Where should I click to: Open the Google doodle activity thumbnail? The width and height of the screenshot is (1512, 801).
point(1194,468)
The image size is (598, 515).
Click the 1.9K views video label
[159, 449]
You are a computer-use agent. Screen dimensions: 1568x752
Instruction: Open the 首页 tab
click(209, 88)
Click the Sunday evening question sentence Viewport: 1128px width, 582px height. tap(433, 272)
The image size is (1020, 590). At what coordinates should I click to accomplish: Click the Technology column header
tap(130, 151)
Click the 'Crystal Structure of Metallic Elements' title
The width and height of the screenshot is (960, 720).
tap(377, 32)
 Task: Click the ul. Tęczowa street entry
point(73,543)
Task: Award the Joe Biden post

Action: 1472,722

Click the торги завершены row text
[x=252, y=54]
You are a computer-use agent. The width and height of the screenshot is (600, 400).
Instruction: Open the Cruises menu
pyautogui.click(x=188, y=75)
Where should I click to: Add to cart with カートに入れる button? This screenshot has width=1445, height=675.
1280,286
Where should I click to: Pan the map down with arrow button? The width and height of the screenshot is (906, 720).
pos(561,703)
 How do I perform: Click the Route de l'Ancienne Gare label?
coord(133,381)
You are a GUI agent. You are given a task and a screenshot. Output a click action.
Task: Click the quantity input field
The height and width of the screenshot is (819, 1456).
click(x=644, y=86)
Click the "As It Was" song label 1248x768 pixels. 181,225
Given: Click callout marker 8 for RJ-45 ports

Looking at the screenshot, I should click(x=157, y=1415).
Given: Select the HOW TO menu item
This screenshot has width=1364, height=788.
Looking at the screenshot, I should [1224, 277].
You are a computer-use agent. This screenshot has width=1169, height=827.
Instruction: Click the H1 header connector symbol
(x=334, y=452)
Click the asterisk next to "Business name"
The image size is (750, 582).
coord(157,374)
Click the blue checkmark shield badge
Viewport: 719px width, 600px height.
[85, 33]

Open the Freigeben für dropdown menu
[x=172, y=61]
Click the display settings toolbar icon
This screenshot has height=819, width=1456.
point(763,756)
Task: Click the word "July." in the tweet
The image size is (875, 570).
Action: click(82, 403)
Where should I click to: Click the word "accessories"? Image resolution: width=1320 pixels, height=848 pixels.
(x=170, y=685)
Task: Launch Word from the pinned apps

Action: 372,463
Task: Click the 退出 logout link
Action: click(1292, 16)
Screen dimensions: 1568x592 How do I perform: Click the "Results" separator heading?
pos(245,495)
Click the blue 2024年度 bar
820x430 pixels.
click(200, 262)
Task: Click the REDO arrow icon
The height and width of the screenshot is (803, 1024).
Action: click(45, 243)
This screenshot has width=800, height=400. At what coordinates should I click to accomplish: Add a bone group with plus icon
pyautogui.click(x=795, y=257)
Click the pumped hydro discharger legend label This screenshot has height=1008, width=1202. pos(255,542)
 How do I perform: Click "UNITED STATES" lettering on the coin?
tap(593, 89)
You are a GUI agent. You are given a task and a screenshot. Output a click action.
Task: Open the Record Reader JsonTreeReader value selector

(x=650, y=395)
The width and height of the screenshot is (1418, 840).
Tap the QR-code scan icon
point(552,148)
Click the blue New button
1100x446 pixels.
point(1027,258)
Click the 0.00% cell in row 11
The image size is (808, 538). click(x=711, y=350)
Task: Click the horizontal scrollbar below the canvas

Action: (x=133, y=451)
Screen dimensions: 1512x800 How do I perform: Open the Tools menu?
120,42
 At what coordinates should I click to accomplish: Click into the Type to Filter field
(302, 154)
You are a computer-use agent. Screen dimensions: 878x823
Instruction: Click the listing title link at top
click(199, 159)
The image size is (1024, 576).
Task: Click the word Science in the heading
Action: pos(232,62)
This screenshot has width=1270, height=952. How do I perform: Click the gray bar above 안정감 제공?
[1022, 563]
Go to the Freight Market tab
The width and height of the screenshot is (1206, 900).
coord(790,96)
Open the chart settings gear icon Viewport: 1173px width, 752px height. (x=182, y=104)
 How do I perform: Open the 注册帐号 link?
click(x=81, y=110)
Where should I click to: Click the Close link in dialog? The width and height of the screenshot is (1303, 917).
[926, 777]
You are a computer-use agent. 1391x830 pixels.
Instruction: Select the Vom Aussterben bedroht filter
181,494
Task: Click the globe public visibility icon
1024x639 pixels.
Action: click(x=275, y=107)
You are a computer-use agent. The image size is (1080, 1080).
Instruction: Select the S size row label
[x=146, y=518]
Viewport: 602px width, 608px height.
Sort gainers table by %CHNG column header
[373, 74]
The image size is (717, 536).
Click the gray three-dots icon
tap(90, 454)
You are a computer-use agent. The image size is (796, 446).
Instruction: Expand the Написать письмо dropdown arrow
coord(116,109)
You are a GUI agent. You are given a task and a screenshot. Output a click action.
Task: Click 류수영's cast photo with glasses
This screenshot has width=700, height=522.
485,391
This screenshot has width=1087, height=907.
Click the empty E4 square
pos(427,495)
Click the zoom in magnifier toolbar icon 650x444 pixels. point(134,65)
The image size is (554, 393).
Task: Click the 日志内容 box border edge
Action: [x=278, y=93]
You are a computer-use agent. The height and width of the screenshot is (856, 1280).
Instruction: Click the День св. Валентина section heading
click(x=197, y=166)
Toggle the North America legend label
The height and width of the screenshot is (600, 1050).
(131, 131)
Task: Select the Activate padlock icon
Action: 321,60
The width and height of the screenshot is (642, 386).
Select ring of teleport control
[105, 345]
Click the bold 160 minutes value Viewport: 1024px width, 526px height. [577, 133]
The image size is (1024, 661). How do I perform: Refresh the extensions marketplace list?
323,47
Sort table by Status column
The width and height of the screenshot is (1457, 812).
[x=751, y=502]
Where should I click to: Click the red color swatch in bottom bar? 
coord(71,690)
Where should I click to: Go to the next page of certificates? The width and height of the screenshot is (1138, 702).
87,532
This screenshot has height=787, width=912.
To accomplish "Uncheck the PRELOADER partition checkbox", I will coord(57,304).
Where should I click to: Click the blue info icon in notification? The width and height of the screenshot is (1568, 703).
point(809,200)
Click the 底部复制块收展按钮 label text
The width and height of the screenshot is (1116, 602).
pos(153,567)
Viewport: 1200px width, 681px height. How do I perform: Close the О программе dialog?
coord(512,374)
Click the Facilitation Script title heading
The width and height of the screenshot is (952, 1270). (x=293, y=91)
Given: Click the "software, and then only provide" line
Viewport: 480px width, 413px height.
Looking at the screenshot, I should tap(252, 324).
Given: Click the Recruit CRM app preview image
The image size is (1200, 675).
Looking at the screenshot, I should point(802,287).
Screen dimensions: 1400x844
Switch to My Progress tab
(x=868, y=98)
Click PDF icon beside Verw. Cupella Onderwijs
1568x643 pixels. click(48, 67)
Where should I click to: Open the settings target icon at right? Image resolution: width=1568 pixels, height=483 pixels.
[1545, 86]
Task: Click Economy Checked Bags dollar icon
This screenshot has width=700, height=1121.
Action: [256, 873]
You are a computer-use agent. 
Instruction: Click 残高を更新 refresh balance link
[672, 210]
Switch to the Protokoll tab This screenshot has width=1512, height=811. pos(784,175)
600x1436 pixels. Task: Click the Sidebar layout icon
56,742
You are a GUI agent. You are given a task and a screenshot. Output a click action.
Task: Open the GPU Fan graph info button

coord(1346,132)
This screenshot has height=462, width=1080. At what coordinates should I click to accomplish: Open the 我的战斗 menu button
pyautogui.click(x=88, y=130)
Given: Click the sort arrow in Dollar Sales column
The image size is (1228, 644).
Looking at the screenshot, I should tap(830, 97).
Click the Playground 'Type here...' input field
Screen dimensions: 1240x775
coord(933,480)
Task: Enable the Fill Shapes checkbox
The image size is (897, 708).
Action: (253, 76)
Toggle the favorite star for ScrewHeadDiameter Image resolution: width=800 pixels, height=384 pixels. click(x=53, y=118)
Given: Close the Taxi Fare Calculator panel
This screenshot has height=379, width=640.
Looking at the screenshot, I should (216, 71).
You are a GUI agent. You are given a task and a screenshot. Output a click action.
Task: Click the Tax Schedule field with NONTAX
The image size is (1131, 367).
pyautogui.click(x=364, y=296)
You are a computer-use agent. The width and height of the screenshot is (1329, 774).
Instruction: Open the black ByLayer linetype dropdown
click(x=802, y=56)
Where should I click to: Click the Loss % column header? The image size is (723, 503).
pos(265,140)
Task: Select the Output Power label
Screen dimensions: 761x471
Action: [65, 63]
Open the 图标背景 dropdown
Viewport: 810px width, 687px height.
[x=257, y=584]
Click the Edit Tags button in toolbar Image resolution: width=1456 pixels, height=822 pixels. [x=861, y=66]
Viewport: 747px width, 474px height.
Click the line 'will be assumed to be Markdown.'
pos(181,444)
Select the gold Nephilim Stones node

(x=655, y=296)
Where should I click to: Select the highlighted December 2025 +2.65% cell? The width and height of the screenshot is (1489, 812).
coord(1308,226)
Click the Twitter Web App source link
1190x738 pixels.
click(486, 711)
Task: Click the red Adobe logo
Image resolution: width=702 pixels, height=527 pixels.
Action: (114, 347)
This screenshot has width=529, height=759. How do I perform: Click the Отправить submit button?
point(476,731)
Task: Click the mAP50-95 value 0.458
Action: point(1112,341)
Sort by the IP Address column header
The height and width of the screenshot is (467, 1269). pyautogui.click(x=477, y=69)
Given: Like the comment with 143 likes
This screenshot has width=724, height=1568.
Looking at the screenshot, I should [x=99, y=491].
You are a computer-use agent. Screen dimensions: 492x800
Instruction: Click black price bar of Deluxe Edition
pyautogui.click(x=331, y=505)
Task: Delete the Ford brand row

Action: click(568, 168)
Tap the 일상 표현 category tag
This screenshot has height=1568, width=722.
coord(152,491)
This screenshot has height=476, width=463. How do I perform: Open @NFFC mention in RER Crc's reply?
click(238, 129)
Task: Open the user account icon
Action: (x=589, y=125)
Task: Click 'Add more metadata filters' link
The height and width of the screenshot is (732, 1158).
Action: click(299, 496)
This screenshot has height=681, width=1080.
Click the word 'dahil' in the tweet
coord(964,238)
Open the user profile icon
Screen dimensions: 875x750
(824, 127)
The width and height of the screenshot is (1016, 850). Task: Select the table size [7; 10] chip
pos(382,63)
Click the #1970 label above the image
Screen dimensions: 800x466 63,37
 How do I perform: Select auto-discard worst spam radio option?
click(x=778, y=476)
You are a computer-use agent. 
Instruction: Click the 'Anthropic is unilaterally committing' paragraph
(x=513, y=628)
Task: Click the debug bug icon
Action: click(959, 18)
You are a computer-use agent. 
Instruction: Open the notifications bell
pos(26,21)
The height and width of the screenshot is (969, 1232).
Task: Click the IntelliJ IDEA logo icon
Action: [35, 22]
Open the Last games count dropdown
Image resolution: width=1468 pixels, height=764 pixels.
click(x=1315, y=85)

────────

Exercise directions:
From the line that contains "How do I perform: Select" through the final line of the material, copy every line exactly, including both ends.

Task solution:
 How do I perform: Select auto-discard worst spam radio option?
click(x=778, y=476)
You are a computer-use agent. 
Instruction: Click the 'Anthropic is unilaterally committing' paragraph
(x=513, y=628)
Task: Click the debug bug icon
Action: click(959, 18)
You are a computer-use agent. 
Instruction: Open the notifications bell
pos(26,21)
The height and width of the screenshot is (969, 1232).
Task: Click the IntelliJ IDEA logo icon
Action: [35, 22]
Open the Last games count dropdown
Image resolution: width=1468 pixels, height=764 pixels.
click(x=1315, y=85)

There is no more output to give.